Acridine Orange Staining of Decapod Crustacean Cuticle

Abstract

The fluorescent dye acridine orange (C.I. 46005) was found to be useful for differentiating cuticular layers and therefore can aid in determining the molt stage of decapod crustaceans. For Procambarus clarkii and Callinectes sapidus, best results were achieved by staining 10-[Lm sections of alcoholic formalin-fixed, paraffin-embedded tissue with a 0.1% aqueous solution at pH 4.0. The sections were viewed with an epifluorescence microscope after being excited with three specific wavelength ranges: blue, violet, and ultraviolet.
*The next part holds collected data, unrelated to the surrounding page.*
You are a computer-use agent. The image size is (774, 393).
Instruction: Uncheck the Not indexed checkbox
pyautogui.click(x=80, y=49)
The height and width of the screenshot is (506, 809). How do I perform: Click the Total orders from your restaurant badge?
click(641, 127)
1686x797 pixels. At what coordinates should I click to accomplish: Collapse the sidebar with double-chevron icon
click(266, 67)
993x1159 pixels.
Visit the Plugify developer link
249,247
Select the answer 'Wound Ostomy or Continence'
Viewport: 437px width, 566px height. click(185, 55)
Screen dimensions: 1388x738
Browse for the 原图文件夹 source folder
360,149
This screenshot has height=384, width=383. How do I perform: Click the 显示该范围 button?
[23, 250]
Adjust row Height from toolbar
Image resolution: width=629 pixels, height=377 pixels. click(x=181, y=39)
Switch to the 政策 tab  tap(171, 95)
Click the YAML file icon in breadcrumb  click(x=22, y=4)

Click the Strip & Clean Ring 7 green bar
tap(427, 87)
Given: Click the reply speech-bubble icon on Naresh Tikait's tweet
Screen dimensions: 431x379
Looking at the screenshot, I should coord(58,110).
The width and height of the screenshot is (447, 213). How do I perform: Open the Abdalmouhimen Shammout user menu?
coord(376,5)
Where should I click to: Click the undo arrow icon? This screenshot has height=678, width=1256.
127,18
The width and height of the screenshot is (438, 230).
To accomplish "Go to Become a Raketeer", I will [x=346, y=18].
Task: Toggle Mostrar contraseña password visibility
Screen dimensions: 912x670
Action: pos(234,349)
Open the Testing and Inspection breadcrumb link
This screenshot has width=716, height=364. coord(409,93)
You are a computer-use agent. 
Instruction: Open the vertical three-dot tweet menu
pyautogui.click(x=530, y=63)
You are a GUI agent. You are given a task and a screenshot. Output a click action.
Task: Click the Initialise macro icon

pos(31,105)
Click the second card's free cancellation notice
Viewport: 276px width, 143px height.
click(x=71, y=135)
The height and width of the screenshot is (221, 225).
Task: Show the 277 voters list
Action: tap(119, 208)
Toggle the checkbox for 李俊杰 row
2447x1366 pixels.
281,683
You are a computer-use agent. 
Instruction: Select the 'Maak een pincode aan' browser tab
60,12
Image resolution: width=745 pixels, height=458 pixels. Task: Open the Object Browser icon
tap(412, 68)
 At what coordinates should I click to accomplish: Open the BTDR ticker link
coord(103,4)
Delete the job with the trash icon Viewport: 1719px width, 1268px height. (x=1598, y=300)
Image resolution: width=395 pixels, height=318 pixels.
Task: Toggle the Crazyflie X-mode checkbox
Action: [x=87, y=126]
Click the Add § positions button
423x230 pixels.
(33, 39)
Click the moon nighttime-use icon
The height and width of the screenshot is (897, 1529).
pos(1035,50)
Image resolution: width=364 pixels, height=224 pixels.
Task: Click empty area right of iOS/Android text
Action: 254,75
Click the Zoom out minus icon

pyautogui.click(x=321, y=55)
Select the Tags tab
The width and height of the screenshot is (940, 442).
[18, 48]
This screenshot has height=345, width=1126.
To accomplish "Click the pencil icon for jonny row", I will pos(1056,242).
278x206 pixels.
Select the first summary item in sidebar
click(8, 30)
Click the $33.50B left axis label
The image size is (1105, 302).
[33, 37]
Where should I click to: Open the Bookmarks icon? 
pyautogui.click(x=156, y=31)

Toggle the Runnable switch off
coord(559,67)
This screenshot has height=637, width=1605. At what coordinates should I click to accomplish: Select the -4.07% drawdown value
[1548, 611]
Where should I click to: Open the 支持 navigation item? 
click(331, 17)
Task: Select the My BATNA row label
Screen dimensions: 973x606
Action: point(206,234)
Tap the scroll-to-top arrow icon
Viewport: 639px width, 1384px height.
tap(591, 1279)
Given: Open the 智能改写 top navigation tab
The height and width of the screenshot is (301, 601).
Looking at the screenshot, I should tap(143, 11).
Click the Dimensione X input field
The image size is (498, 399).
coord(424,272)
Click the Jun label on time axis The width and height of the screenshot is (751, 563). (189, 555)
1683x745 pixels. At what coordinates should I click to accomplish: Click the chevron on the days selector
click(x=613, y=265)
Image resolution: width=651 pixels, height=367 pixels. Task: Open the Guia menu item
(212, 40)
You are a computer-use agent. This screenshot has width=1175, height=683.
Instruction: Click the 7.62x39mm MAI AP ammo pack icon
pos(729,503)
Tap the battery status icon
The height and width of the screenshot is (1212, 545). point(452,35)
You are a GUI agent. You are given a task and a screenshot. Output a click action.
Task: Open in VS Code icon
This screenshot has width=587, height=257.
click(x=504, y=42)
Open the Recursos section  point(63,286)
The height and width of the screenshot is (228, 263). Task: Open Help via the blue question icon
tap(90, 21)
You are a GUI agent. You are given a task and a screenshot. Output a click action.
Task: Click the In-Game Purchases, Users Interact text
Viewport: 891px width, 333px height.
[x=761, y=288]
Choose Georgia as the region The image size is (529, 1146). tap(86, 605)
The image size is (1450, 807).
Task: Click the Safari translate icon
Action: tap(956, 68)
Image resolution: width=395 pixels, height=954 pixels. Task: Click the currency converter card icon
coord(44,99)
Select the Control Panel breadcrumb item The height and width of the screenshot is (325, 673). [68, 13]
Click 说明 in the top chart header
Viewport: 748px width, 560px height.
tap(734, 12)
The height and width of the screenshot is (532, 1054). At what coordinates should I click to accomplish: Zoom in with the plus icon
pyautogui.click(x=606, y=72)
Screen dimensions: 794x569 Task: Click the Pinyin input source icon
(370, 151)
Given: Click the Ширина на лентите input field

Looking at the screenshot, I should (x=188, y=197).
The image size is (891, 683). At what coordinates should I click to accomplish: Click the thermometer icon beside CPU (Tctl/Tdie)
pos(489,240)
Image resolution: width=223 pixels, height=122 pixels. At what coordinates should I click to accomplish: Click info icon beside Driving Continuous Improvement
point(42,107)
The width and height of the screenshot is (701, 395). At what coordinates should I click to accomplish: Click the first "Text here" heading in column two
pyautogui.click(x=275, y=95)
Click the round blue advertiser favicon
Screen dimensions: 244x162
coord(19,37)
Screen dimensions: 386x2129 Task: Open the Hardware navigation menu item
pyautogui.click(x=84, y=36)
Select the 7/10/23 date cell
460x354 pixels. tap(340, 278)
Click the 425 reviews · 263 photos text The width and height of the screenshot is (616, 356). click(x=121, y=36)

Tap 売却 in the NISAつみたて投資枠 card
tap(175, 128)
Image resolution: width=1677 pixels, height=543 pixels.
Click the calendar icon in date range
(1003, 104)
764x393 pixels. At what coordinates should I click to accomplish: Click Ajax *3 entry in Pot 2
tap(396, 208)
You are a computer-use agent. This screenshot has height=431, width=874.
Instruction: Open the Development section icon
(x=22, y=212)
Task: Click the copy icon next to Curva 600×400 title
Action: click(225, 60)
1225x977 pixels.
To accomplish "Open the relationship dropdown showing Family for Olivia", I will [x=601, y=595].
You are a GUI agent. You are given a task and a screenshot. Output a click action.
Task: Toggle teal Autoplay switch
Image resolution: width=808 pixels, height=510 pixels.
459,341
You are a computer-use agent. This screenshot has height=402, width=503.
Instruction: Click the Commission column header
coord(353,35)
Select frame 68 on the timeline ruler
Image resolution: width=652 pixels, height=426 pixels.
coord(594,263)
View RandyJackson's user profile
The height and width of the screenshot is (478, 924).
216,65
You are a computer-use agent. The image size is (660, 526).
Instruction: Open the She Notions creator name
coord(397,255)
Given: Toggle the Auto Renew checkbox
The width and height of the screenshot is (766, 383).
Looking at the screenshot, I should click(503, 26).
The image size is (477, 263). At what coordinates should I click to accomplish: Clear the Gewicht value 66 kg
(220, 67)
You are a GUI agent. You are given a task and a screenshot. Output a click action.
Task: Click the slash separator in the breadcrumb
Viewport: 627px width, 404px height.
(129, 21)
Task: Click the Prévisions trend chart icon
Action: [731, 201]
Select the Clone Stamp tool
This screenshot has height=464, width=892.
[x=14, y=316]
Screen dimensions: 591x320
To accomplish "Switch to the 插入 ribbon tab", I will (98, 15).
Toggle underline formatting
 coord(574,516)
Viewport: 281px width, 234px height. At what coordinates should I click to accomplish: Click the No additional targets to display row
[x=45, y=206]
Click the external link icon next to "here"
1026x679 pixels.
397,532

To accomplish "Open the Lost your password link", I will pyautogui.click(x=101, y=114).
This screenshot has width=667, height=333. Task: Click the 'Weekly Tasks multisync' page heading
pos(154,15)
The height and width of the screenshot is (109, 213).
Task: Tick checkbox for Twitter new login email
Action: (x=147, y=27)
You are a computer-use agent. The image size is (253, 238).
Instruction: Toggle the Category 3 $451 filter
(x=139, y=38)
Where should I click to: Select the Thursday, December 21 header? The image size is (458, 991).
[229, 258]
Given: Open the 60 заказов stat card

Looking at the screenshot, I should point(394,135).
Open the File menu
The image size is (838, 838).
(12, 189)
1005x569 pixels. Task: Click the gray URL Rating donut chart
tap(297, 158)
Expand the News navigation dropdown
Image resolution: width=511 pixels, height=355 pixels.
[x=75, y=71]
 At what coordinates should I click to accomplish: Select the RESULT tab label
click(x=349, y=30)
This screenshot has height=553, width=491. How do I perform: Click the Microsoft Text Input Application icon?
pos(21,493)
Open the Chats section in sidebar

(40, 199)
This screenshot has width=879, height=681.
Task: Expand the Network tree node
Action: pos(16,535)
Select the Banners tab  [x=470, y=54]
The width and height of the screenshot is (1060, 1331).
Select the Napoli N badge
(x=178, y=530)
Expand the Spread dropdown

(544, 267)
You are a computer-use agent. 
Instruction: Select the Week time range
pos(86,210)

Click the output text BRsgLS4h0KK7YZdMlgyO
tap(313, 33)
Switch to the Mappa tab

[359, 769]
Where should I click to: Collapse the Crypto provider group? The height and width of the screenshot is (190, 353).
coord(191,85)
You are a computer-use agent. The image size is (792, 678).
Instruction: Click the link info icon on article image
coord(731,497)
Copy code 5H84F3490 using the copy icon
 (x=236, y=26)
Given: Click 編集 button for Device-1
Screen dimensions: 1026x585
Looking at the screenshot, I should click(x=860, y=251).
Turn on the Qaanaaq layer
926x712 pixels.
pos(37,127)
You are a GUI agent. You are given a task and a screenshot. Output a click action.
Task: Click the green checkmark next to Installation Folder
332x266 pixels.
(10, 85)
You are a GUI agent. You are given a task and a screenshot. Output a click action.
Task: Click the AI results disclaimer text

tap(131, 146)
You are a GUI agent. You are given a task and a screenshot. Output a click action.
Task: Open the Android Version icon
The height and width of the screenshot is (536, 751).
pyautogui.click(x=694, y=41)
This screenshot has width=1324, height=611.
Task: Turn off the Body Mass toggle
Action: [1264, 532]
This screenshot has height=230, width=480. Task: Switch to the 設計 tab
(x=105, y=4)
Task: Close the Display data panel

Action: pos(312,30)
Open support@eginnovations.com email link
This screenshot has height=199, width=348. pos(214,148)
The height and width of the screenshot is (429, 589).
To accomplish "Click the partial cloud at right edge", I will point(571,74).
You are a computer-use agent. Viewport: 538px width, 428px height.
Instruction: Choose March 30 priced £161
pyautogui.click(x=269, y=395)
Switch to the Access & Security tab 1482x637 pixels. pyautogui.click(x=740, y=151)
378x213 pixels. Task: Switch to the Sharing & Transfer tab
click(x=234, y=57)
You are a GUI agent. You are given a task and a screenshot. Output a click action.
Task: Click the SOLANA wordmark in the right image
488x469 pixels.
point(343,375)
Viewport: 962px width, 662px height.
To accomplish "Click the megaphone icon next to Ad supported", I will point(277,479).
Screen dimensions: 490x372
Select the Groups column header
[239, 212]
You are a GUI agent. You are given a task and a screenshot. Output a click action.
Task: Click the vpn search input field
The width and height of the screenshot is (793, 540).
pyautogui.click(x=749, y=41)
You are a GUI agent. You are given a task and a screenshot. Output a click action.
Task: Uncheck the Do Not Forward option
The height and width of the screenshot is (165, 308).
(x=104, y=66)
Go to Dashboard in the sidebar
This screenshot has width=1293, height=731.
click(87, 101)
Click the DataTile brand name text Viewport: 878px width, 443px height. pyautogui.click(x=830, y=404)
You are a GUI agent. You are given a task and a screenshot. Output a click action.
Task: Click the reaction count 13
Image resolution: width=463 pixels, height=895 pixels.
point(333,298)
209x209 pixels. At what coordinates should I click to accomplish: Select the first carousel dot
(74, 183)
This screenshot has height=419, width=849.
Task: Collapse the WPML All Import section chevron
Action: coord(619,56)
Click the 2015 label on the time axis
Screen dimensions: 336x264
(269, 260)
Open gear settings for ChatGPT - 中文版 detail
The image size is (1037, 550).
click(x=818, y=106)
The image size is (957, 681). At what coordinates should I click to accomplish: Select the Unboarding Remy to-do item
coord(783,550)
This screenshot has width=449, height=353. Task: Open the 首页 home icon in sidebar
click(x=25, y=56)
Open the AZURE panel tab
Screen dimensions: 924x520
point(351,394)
Sections also were examined with bright-field illumination. The exocuticle, which emitted red to orange metachromatic fluorescence, was easily distinguished from the endocuticle, which emitted green to blue orthochromatic fluorescence. Additional key words: crayfish, blue crab, molting, histochemistry, epifluorescence Investigation of events surrounding the molt cycle of crustaceans often requires histological examination of the cuticle to determine both quantitative and qualitative aspects of cuticle deposition (Skinner 1985). Among the histochemical procedures that permit identification of the various layers of the cuticle, the preferred method has been Mallory's trichrome stain, which renders the epicuticle red, the exocuticle orange to blue, and the endocuticle blue (Travis 1955). Erri Babu et al. (1985) conducted an extensive histochemical examination of the cuticle of the crab Menippe rumphii and concluded that definitive identification of the cuticular layers is best achieved with either a combination of staining procedures or one that involves multiple dyes, such as Mallory's trichrome. In this paper we describe the use of a single fluorescent dye, acridine orange (C.I. 46005), coupled with a variety of excitation wavelengths, as a simple alternative for differentiating the layers of the crustacean cuticle.